Wherever a line in the data holds the word "checkmark", pull that line out.

----- EXTRACTED MATERIAL -----

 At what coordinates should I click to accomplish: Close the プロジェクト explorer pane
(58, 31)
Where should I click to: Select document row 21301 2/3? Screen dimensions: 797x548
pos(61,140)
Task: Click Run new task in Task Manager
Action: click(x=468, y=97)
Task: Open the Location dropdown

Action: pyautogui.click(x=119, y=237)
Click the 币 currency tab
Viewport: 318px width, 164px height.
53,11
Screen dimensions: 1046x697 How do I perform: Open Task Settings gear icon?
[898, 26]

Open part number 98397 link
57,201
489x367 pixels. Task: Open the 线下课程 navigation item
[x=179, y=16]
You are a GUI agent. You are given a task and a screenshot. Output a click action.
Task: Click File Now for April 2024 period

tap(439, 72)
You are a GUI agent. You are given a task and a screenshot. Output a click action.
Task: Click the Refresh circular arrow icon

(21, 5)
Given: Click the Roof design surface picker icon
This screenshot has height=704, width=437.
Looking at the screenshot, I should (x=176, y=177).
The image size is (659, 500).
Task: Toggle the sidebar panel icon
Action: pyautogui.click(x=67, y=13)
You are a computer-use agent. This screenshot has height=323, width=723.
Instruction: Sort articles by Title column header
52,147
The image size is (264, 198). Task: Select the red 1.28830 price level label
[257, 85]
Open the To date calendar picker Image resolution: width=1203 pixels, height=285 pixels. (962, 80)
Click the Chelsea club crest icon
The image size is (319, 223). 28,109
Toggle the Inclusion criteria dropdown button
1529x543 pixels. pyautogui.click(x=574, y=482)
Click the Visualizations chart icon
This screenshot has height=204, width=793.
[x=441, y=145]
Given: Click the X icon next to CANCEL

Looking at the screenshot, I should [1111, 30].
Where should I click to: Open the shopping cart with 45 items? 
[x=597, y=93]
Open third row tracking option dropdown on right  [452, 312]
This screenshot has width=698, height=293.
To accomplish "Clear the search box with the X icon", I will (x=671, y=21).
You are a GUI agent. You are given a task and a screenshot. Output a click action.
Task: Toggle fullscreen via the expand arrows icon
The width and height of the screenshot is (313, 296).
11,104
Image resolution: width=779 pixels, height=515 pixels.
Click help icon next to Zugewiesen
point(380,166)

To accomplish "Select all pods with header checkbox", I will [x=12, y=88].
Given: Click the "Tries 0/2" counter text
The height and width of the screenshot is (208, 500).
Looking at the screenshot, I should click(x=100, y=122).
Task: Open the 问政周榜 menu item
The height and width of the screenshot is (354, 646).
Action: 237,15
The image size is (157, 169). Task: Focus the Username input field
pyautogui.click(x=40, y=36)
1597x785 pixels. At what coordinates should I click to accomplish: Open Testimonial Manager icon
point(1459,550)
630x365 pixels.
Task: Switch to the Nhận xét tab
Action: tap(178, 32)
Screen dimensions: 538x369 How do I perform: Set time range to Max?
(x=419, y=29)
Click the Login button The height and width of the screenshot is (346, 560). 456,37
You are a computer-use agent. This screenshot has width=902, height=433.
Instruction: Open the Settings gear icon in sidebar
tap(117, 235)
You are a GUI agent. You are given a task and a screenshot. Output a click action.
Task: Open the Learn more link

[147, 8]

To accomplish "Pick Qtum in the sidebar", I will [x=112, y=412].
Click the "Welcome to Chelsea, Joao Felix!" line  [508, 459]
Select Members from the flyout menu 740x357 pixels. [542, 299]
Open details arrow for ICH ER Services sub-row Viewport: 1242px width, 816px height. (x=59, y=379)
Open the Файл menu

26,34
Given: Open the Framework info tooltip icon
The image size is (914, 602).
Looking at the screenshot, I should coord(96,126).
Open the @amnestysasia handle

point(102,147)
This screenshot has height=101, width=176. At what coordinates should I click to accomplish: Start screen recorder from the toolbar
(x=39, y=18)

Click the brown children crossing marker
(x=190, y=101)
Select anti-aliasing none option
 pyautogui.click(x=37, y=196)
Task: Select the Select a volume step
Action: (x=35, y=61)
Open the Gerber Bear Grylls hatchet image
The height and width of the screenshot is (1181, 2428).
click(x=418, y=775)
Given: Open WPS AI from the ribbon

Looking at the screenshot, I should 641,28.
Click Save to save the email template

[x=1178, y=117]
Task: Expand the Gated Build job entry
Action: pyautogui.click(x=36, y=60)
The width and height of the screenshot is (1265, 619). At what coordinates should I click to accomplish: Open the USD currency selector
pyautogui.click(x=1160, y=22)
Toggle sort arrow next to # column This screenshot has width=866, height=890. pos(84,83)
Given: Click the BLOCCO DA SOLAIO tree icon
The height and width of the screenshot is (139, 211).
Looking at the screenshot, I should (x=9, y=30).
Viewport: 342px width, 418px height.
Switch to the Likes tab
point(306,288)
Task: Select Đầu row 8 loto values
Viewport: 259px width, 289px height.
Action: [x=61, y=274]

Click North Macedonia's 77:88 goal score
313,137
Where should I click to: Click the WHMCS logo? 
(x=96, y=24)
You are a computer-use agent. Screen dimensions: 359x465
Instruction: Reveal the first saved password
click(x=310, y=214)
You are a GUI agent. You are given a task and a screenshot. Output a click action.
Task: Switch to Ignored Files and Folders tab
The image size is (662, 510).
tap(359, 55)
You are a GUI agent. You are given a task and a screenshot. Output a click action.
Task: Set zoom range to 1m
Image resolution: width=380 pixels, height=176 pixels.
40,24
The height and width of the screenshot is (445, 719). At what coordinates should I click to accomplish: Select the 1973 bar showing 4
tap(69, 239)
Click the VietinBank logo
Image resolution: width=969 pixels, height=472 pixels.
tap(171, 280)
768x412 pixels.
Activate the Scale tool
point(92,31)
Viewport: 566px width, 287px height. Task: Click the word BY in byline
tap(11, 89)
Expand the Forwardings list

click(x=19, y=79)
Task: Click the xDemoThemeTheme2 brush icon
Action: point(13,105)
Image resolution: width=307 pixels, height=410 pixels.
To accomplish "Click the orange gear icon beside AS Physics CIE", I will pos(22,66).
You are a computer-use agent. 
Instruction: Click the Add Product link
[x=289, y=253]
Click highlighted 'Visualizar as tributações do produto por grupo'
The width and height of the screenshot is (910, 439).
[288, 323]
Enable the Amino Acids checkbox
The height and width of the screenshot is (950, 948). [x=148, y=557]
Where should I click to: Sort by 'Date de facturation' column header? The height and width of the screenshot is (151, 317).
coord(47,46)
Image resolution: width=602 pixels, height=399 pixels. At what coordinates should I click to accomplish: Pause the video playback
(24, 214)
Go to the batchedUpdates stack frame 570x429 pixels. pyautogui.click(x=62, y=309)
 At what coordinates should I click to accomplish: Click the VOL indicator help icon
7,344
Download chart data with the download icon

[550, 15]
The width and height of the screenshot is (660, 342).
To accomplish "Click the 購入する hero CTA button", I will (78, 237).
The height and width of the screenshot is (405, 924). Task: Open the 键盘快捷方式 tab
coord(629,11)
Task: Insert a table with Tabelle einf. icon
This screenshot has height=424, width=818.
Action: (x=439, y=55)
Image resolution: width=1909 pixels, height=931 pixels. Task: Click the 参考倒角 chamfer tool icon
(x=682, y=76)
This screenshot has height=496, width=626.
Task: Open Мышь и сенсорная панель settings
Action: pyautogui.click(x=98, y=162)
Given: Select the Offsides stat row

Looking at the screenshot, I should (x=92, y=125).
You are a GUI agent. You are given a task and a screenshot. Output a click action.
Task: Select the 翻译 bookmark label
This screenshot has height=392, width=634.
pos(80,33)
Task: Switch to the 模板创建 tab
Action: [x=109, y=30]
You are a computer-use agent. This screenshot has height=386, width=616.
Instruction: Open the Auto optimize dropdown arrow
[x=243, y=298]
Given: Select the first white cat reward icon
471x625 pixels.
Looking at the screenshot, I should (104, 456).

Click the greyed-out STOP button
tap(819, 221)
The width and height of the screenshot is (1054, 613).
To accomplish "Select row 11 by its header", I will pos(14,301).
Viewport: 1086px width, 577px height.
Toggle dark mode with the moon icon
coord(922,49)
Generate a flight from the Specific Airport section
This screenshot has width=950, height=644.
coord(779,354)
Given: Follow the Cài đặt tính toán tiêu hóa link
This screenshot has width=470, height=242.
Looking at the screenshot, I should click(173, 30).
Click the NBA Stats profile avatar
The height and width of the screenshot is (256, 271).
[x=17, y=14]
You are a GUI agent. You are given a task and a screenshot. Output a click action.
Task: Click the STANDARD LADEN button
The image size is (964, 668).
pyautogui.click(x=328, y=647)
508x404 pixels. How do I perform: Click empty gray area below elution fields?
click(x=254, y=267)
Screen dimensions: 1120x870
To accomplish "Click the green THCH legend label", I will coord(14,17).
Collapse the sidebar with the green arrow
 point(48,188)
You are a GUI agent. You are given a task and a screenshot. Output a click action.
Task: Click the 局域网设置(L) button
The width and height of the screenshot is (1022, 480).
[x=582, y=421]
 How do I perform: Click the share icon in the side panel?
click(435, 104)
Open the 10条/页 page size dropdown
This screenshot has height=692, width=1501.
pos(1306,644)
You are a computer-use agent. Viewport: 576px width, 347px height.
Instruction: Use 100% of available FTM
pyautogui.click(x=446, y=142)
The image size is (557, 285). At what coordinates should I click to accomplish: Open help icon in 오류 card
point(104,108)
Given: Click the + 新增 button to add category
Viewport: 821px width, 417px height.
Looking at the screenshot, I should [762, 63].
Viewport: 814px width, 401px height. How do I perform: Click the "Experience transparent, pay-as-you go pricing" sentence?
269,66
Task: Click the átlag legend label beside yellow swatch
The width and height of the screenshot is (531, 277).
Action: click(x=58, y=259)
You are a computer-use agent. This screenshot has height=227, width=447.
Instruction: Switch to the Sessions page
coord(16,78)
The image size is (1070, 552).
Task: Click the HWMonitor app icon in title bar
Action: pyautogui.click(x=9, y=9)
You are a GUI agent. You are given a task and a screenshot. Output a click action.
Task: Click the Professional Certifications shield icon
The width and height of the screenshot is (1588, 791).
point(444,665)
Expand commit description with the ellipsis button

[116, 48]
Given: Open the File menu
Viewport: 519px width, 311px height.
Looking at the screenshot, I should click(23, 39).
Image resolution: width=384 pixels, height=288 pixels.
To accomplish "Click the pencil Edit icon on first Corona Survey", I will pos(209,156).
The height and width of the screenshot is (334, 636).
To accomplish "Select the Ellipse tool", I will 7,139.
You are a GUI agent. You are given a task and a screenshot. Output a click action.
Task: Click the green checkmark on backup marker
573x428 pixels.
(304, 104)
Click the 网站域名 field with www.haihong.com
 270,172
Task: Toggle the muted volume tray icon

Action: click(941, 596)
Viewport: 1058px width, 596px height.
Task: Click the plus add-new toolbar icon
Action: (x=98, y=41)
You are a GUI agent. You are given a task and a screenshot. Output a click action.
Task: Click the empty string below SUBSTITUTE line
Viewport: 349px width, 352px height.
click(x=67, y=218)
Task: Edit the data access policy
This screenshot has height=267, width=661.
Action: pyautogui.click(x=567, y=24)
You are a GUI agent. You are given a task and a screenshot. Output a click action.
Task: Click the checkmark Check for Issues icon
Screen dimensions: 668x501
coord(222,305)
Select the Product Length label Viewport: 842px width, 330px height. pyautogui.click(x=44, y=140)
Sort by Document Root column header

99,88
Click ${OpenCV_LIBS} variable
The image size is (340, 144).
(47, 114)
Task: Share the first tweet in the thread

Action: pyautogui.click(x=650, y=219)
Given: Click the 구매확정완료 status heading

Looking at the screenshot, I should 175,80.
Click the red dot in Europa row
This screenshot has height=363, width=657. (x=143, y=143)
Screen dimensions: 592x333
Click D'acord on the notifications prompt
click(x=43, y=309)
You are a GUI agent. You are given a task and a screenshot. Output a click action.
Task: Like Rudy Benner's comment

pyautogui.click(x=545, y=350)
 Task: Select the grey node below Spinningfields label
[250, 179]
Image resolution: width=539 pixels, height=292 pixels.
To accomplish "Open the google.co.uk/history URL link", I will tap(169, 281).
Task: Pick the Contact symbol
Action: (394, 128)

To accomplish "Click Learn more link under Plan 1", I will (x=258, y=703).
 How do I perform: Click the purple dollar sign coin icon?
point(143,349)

-----

EXERCISE OUTPUT:
Task: Click the green checkmark on backup marker
Task: Click the checkmark Check for Issues icon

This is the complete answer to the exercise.